Source passage —
________________________
Former employees of religious hospital systems have urged the U.S. Supreme Court to uphold circuit court rulings that their former employers are subject to the Employee Retirement Income Security Act, arguing that the businesses are run as hospitals not churches, so they don’t qualify for a religious exemption.
California’s Dignity Health, Illinois’ Advocate Healthcare Network and New Jersey’s Saint Peter’s Healthcare System have failed to prove that they shouldn’t be treated as secular businesses or how administrative letters from agencies like the Internal Revenue Service granting such exemptions should be allowed to count as legal precedent, the employees said in a Feb. 16 brief.
“No one would mistake petitioners’ hospital systems for churches,” the brief states. “Their operations are in all significant respects identical to the operations of their non-profit (and, to a great degree, for-profit) competitors. They impose no religious test or requirements on their patients or employees. There is no indication that churches provide them with financial support or guarantee their debts. Nonetheless, petitioners each claim that their plans are ERISA-exempt ‘church plans.’”
The justices agreed in December to take the case and oral arguments are set for March 27.
Dignity is the country’s fifth-largest health care provider, as of 2012, and the Archbishop of San Francisco in 2011 said when the organization restructured the next year it wouldn’t be recognized as Catholic and that it would be run as a secular nonprofit health care system, the employees said. The Diocese of Phoenix has also called the organization secular.
________________________
[Saved entries]

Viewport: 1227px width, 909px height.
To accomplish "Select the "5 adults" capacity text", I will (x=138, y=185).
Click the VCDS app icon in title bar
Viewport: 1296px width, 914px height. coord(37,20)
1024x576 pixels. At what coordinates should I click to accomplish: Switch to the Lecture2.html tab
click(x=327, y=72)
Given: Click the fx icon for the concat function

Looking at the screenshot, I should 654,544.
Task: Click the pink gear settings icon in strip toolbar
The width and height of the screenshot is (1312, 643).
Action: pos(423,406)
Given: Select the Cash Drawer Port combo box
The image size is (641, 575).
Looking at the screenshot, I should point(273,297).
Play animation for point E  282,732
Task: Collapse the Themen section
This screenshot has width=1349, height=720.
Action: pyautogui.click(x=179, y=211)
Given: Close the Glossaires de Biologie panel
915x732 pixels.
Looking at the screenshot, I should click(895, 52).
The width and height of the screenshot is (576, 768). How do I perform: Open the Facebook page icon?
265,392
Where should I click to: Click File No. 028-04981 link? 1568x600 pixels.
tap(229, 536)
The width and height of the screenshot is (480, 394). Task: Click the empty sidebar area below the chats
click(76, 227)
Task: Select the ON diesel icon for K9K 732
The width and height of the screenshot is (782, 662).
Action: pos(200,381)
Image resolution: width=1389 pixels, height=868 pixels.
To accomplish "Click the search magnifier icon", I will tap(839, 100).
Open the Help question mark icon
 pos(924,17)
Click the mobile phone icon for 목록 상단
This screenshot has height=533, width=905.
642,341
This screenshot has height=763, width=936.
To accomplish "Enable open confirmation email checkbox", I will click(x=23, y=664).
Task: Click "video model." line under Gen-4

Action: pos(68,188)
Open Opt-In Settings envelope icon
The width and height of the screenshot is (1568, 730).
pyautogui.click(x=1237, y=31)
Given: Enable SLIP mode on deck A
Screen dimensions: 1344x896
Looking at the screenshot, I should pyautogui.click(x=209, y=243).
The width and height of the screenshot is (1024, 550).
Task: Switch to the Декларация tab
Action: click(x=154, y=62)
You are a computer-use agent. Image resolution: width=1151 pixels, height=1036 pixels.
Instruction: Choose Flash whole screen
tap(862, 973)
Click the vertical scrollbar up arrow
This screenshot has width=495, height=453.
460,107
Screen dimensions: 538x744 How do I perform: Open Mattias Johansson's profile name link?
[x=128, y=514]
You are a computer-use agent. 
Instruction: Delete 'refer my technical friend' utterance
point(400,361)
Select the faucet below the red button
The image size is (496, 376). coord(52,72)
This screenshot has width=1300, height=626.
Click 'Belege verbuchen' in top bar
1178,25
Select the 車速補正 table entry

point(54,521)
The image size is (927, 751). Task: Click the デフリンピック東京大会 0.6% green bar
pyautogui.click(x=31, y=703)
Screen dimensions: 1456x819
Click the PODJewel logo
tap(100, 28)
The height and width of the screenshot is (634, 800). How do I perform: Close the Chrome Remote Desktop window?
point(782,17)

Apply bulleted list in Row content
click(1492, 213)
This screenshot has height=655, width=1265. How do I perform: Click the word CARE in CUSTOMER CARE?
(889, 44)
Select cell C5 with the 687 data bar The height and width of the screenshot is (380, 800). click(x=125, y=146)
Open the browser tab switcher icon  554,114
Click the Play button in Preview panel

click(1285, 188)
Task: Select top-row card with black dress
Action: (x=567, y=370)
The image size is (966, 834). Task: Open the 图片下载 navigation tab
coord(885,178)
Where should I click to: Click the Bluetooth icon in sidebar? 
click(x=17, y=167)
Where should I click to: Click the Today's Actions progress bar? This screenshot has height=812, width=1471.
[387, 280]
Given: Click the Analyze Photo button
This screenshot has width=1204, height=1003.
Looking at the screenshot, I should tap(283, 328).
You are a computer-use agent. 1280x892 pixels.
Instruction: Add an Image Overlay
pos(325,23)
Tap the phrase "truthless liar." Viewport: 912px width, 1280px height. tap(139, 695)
________________________
Problem requirements — Please continue the news report about the hospital employees' Supreme Court brief on ERISA church plans, picking up after its final sentence.

Expected answer —
Advocate is the largest health care provider in Illinois and is not owned or financially supported by the two churches it claims to be associated with: the Evangelist Lutheran Church and the United Church of Christ, the brief states. The religious ownership of Saint Peter’s has been disputed and the hospital has generally been subject to ERISA plans, the employees said.
None of those businesses fall under the ERISA exemption, especially given the purpose for which the exemption was created, “which was to protect the confidentiality of a church’s books and records, especially as they related to the employment of clergy and others,” the respondents argued.
The hospitals have argued that federal agencies have long considered them exempt, but the employees say that argument doesn’t hold up. For example, the IRS memorandum that started such exemptions doesn’t explain its reasoning, address the legal and practical issues it creates and “directly controverts the statutory text,” the brief states.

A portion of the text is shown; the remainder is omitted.